Sous leurs yeux un champ de blés mûrs, entouré de pommiers, s’effondra, d’une coulée si abrupte qu’on le perdait de vue après les premiers épis, qu’on ne pouvait rien distinguer de ce côté du vallon, tandis que l’autre se redressait en pente un peu plus douce, mais surplombé par d’autres collines plus hautes, boisées d’arbres sombres. Toute cette étroite couture de la terre chantait une gloire végétale. Sous le soleil d’été, qui traversait un air humide et scintillant, le vert gorgé d’eau d’une prairie, un vert lumineux, excessif, était une émeraude enchâssée dans le bronze de grands bosquets plus ternes. Mais dans ces bosquets mêmes des centaines de nuances se dégradaient, depuis des bleus profonds, qui creusaient des cavernes d’ombre, jusqu’à des sommets où s’exaltait la joie claire et toute fraîche de leurs jeunes rameaux. Dans cette avalanche de frondaisons un antique village dormait, tellement silencieux que cette œuvre des hommes semblait morte, tandis que la nature insensible frissonnait d’une activité perpétuelle.
— Voilà, dit Charlet à voix presque basse, voilà ! Ça c’est un paysage pour peintres.
— Un paysage pour peintres ? demanda Thérèse, sans comprendre.
— Oui, parce que tout s’y ramasse, tout s’y compose. C’est assez petit, pourtant très grand, divers et varié. C’est un tableau. Un tableau pour nous, comme nous peignons maintenant.
— C’est beau ! fit Thérèse, sérieusement.
— C’est beau… Mais pourtant !… Venez voir encore.
Par d’autres sentiers, ils gagnèrent les crêtes qui dominent la vallée de la Seine.

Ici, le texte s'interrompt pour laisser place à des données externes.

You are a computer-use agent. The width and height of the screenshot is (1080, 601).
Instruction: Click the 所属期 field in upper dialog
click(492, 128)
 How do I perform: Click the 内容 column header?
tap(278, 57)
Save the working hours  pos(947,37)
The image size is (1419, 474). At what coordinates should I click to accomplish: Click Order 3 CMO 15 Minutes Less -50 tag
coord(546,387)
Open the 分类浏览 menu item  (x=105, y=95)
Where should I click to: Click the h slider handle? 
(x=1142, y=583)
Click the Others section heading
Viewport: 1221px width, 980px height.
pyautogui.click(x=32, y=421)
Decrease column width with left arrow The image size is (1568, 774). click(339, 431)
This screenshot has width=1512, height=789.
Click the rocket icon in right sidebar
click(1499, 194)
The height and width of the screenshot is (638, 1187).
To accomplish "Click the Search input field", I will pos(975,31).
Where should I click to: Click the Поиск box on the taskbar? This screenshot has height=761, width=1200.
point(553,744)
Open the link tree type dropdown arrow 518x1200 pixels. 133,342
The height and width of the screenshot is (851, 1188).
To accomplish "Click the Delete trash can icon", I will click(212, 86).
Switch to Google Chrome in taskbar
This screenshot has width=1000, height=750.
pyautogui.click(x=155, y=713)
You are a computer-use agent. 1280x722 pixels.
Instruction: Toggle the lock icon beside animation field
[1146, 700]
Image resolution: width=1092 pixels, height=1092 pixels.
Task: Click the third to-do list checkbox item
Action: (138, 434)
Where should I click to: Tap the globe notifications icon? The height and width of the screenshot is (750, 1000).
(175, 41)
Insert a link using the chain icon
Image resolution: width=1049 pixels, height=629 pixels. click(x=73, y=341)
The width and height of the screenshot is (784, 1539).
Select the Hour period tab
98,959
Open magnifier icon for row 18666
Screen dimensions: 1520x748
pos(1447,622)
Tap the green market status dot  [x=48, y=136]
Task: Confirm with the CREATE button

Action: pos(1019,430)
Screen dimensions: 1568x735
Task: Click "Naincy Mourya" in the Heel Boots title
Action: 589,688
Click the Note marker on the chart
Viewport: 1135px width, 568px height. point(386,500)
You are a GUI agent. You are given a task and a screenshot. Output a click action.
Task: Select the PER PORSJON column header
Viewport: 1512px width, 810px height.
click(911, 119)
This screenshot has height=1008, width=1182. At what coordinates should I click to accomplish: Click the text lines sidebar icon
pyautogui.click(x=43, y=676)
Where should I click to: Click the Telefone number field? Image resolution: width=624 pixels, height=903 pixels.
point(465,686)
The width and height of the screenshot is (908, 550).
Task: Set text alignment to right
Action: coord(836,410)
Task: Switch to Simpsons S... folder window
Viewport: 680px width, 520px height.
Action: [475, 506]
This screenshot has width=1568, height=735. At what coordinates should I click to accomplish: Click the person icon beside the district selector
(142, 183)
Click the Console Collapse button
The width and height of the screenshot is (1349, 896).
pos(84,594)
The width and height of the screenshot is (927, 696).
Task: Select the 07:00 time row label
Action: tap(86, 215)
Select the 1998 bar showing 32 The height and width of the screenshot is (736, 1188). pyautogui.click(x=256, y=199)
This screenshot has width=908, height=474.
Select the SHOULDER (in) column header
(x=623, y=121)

Une petite chapelle, dont les tuiles ont pris la teinte du vieil or, accuse les premiers plans ; et tout de suite, dans un abîme où la contemplation éperdue s’égare, s’épand une plaine presque sans bornes. Elle est immense, mais on la devine peuplée d’hommes ; des cités, des clochers, des bourgades sèment son pelage diapré de taches blanches et d’éclats cuivreux. Le grand fleuve qui la traverse, paisible, assoupi, d’un gris bleu, semble l’œil de cette large terre majestueuse, où les céréales, mises en gerbes, s’alignent en quinconces réguliers. Mais à l’extrême horizon d’autres collines montent dans un brouillard cendré, d’un bleu intense, avec quelque chose d’apaisé, de féminin, de passionné, comme un autre regard qui serait venu de l’infini et de l’illimité.
— Et ça, dit Charlet, c’est infaisable, parce que c’est encore plus beau, parce que c’est sublime, et parce que c’est… c’est littéraire ! Tout ce qui est trop grand, maintenant, pour nous autres peintres, nous disons que c’est de la littérature ! Et c’est pourtant ce que les vieux peintres mettaient dans leurs fonds : des clochers, des villages, des navires, des ponts et des fleuves… Il y a eu un peintre, cependant, de nos jours, Ségantini, qui a peint l’immensité : mais peut-être que, lui aussi, c’était un littérateur ! Je l’aime avec inquiétude, jalousie et timidité.